2. Normalization becomes mandatory, not optional
AlphaZero's value target is bounded (by MaxUtility) and MCTS normalizes visit counts into a policy. DQN bootstraps Q-values via TD updates, and PPO has gradient clipping but is still sensitive to input scale. With heterogeneous raw values (dice 1–6, counts 0–15, booleans 0/1, points 0–12) in the same vector, gradient flow is uneven and training can be unstable.
For DQN/PPO, every feature in the tensor should be in [0, 1]:
dice values: / 6.0 checker counts: overflow channel / 12.0 points: / 12.0 holes: / 12.0 dice_roll_count: / 3.0 (clamped)
Booleans and the TD-Gammon binary indicators are already in [0, 1].

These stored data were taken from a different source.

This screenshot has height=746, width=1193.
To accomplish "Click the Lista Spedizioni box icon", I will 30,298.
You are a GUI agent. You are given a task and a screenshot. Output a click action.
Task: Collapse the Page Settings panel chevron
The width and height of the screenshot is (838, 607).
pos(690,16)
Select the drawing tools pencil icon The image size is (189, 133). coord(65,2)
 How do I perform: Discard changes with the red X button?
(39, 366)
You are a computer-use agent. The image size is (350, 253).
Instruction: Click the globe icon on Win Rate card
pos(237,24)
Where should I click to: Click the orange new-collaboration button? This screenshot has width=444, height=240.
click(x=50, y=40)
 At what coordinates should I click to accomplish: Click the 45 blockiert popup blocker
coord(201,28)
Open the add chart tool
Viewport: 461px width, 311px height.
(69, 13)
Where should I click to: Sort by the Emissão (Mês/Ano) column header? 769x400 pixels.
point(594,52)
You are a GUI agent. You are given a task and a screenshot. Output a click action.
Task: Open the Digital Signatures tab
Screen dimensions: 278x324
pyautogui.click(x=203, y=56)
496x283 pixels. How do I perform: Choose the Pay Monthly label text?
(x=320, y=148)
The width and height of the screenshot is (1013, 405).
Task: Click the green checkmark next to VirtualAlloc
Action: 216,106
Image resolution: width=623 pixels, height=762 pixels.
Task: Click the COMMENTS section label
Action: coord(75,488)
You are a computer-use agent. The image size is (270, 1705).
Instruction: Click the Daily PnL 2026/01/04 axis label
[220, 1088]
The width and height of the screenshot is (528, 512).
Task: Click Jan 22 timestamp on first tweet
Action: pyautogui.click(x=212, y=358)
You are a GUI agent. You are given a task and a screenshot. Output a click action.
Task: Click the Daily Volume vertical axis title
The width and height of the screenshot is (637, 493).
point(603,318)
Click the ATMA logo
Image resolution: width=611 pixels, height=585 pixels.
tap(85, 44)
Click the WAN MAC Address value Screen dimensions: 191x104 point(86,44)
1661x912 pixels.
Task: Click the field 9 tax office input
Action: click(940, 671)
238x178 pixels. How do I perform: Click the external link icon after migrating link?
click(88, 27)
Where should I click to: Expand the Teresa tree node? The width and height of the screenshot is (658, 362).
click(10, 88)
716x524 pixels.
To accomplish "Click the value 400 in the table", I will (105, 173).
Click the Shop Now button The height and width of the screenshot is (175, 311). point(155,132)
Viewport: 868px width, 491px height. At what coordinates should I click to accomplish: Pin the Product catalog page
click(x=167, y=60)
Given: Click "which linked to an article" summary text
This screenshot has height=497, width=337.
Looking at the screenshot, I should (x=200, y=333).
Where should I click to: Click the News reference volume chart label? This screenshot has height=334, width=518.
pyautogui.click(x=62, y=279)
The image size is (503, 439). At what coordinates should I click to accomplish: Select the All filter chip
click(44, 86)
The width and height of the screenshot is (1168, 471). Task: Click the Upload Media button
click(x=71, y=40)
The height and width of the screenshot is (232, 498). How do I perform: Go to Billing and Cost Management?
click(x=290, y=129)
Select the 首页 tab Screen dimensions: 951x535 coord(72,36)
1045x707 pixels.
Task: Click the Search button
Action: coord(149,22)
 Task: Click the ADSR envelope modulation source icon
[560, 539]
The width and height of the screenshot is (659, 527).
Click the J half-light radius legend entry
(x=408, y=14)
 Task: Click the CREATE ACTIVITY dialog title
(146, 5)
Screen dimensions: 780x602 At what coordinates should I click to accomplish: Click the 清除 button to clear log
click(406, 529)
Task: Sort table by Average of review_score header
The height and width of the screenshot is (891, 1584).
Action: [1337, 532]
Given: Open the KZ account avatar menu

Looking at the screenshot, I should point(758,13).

3. The shape question depends on architecture, not algorithm
| Architecture | Shape | When to use |
|---|---|---|
| MLP | {217} flat | Any algorithm, simplest baseline |
| 1D CNN (conv over 24 fields) | {K, 24} | When you want spatial locality (adjacent fields, quarter patterns) |
| 2D CNN (conv over quarters × fields) | {K, 4, 6} | Most semantically natural for Trictrac, but requires custom network |
| Transformer | {24, K} (sequence of fields) | Attention over field positions; overkill for now |
The choice between these is independent of whether you use AlphaZero, DQN, or PPO. It depends on whether you want convolutions, and DQN/PPO give you more architectural freedom than OpenSpiel's AlphaZero (which uses a fixed ResNet template). With a custom DQN/PPO implementation you can use a 2D CNN immediately without touching the C++ side at all — you just reshape the flat tensor in Python before passing it to the network.
One thing that genuinely changes: value function perspective
AlphaZero and ego-centric PPO always see the board from the active player's perspective (handled by mirror()). This works well.
DQN in a two-player game sometimes uses a canonical absolute representation (always White's view, with an explicit current-player indicator), because a single Q-network estimates action values for both players simultaneously. With the current ego-centric mirroring, the same board position looks different depending on whose turn it is, and DQN must learn both "sides" through the same weights — which it can do, but a canonical representation removes the ambiguity. This is a minor point for a symmetric game like Trictrac, but worth keeping in mind.
Bottom line: Stick with Option B (217 values, normalized), flat 1D. If you later add a CNN, reshape in Python — there's no need to change the Rust/C++ tensor format. The features themselves are the same regardless of algorithm.